Con il tridente, la squadra ha giocato 13 partite, più che con qualsiasi altro sistema adottato da Conte. Ottimo lo score: 9 vittorie, 3 pareggi e una sconfitta. È con il 4-3-3 che è arrivata anche la serie positiva più lunga: 9 risultati utili, con 7 vittorie consecutive. Media gol/gara: 1,7. Media punti: 2,3. La più elevata. Il signor Antonio è stato costretto a cambiare, passando al 3-5-2, dopo l’ultimo di tre infortuni sulla catena di sinistra che dalla vigilia con la Juve al post partita con l’Udinese hanno escluso in fila Olivera, Spinazzola e Neres. Incredibile concentrazione di coincidenze sfortunate.  

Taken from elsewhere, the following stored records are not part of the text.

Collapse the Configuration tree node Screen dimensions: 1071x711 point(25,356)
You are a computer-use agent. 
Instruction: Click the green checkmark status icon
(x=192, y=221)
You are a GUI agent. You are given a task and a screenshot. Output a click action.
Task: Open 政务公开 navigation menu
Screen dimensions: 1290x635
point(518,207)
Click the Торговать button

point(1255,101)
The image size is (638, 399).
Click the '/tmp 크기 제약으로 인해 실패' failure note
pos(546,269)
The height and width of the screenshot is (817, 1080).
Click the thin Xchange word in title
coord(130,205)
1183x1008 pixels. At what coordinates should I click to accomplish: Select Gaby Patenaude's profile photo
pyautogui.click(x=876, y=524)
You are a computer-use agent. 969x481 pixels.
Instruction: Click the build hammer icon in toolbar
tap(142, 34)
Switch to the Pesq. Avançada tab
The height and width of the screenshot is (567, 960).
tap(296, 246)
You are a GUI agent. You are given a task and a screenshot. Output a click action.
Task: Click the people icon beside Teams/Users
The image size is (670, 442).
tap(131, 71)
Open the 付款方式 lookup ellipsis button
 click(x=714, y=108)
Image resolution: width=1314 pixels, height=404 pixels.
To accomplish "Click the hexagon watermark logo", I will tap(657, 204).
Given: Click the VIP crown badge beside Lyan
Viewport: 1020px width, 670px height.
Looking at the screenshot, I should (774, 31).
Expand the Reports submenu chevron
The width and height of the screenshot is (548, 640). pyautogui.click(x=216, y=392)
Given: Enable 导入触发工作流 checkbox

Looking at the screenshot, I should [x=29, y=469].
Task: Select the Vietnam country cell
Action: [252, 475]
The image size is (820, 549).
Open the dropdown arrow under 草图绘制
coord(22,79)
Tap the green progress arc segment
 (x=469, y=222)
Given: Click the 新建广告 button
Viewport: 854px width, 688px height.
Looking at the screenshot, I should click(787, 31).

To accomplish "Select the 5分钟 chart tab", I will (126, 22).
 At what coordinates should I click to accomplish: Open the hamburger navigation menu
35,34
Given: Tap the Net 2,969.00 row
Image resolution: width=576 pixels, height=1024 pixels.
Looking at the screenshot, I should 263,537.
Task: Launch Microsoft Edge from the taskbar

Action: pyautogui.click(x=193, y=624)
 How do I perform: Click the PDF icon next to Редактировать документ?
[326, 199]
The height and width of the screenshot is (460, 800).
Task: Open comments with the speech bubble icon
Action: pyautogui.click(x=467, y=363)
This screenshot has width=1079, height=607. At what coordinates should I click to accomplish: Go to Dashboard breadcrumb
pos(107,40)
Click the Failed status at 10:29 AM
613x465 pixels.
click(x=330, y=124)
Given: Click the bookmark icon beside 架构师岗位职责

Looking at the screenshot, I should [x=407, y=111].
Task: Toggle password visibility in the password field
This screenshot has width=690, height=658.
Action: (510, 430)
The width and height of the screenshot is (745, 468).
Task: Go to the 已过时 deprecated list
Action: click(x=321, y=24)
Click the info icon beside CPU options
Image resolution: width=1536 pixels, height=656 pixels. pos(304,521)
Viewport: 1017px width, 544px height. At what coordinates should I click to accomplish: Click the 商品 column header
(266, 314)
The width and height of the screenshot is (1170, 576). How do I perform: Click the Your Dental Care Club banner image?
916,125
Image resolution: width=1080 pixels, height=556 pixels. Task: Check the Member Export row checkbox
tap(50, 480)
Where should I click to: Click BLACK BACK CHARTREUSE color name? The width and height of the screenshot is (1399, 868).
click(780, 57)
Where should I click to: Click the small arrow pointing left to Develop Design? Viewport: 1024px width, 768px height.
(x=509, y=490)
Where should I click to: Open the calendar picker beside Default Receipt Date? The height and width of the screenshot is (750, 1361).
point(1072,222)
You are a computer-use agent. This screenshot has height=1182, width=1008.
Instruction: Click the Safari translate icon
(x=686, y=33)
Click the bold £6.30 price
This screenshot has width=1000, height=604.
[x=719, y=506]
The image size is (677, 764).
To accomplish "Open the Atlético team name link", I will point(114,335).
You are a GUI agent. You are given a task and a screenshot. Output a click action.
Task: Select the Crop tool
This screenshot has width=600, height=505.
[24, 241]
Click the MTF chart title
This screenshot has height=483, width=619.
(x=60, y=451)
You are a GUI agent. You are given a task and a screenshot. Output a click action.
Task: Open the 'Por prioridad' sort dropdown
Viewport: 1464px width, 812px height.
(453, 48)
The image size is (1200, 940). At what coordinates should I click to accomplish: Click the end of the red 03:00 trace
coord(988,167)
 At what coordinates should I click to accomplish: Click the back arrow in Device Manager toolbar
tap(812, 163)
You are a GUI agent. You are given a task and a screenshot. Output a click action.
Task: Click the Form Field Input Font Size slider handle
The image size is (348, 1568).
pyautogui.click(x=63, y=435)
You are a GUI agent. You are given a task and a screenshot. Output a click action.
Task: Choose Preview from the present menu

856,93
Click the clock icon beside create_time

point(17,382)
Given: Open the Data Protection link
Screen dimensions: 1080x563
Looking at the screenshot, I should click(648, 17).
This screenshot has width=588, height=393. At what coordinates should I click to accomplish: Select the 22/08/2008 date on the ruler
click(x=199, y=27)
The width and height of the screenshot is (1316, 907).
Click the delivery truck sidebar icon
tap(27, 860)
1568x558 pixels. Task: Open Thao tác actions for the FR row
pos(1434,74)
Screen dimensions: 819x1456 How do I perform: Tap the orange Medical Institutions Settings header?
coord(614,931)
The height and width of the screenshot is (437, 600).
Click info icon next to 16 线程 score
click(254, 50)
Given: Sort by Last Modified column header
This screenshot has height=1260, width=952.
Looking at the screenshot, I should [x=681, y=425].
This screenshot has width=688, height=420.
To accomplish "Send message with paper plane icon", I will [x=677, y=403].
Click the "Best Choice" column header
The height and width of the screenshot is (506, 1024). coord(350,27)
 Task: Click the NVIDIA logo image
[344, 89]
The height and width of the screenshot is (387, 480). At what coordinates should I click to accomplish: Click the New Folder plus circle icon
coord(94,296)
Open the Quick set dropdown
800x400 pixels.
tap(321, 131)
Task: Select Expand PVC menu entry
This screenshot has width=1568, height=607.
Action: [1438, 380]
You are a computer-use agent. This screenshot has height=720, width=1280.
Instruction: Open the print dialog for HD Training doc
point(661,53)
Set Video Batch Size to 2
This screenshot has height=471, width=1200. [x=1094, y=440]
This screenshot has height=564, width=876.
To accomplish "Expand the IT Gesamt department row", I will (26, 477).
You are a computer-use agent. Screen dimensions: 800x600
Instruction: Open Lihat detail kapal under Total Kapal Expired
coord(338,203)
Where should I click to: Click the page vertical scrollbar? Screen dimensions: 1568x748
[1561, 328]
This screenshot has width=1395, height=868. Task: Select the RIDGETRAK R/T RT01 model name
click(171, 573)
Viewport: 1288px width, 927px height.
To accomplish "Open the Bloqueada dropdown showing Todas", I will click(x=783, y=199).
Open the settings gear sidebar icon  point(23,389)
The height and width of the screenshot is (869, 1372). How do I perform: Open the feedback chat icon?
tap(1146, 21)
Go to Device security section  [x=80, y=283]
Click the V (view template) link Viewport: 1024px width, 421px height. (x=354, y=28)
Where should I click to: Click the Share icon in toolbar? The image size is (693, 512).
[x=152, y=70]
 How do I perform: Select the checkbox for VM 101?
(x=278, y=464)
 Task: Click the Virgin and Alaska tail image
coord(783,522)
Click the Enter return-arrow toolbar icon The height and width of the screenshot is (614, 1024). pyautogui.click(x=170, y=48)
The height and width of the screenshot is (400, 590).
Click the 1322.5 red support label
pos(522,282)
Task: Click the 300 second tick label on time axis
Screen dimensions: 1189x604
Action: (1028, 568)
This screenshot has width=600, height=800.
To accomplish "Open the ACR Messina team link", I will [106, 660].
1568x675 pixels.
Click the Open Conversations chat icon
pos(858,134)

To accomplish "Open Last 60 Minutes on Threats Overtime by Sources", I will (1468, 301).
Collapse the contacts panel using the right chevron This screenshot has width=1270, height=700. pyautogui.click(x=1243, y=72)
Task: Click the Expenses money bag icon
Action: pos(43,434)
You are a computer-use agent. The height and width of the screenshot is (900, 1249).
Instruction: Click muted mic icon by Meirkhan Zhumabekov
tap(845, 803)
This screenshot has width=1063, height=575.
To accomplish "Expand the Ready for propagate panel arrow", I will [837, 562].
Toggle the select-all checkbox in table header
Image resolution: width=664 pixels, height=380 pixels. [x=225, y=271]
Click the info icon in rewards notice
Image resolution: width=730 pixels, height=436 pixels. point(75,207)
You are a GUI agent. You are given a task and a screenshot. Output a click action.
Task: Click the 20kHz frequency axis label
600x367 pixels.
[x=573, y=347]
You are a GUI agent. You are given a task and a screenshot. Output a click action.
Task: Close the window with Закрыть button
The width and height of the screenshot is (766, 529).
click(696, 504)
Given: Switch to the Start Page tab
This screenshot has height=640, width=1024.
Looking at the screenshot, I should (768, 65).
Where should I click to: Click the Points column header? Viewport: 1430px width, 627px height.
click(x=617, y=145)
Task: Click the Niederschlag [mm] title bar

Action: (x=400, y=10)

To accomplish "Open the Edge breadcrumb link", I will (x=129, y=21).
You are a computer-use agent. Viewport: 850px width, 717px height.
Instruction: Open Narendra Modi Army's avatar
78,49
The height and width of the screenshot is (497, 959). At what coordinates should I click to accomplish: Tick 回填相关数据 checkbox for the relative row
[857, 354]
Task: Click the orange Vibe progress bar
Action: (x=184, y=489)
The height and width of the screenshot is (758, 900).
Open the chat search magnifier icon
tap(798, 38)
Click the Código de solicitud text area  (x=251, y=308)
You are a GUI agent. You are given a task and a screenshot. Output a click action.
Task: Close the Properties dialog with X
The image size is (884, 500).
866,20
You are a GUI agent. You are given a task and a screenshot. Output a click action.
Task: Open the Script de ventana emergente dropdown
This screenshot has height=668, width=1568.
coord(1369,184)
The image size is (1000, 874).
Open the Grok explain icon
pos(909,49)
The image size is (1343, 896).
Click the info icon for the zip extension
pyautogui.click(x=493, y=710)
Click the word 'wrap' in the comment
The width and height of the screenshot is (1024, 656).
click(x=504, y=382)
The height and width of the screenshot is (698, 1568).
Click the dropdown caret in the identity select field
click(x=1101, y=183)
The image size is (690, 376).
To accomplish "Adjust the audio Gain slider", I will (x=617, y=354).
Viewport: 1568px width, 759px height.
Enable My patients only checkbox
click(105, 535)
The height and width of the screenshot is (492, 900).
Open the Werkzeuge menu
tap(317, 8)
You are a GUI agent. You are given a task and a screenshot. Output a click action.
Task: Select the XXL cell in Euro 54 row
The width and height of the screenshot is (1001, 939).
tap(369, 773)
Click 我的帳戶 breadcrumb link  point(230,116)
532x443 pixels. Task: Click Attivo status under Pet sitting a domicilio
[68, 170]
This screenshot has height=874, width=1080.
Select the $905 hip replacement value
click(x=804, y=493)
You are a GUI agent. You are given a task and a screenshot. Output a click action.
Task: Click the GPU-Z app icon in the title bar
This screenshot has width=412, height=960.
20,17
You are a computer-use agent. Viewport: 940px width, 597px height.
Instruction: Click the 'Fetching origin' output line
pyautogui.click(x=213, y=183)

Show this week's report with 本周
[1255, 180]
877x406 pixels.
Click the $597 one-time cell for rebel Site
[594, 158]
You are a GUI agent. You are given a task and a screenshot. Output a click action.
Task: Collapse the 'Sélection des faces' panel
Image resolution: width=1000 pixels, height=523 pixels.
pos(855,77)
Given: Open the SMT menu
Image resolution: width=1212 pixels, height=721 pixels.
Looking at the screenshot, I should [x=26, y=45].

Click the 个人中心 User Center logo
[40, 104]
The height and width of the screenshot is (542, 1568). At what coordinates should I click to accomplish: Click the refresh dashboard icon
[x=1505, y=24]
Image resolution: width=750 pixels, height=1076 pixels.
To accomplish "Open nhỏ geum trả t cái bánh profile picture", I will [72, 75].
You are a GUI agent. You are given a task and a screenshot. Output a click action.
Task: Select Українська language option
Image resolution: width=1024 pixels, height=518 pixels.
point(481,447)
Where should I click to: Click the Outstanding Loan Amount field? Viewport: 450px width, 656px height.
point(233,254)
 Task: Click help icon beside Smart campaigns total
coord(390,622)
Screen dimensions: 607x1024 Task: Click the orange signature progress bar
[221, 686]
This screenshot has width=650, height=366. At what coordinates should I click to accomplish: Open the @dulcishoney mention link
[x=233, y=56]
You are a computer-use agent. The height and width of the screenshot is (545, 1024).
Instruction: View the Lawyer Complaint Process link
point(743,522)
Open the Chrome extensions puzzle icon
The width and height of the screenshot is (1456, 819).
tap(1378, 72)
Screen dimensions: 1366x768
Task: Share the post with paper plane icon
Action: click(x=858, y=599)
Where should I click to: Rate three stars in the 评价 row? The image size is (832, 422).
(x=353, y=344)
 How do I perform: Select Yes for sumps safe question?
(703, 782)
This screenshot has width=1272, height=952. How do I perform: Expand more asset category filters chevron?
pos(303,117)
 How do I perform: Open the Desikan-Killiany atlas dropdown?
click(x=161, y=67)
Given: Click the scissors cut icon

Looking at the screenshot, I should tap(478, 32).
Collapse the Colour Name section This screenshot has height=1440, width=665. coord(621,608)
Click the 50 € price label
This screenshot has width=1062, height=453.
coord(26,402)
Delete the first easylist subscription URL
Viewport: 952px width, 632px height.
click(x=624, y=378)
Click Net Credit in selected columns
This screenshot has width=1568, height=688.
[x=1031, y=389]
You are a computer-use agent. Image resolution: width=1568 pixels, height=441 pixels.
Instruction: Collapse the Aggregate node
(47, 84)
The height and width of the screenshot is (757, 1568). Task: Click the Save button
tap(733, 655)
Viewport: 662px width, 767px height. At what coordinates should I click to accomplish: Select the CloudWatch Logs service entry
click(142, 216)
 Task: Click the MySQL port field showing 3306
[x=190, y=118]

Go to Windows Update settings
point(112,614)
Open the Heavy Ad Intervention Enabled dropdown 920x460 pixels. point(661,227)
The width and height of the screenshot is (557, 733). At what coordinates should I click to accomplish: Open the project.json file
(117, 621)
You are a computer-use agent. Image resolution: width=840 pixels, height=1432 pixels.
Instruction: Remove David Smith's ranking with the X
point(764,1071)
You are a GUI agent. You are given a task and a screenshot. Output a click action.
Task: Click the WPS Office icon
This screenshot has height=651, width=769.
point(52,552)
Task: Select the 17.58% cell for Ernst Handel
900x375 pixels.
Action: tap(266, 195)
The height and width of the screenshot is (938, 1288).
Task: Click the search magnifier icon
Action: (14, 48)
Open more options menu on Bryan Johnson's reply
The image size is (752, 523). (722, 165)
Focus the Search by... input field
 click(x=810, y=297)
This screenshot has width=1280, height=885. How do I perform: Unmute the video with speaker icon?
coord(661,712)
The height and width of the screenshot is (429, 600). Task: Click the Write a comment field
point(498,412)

Napoli, i numeri con gli altri moduli

E così, via con il 3-5-2: con questo sistema è esploso Raspadori, 3 gol in cinque partite da titolare dopo tanta panchina, ma s’è anche registrato il crollo della media punti: 1,25 (una vittoria, due pareggi e una sconfitta). Media gol: 1,5. A Venezia s’è visto invece il 4-2-3-1 per la prima volta in campionato ma non in assoluto, avendo giocato così a settembre contro il Palermo nei sedicesimi di Coppa Italia: e fu pareggio senza gol, 0-0. Per completare l’analisi. Conte, in questa stagione, ha adottato per quattro partite anche il 3-4-2-1 prima degli ultimi - fondamentali - acquisti del mercato estivo, raccogliendo 9 punti e 9 gol in quattro partite contro avversari non irresistibili (non lo era anche il Bologna all’epoca); e poi il 4-2-4 (o 4-2-2-2) per sette giornate, prima della virata definitiva verso il 4-3-3, con media punti alta, di 2,28, e media gol molto bassa: 1,28. Il difetto è di fabbrica. E quando viene meno l’equilibrio la storia si complica.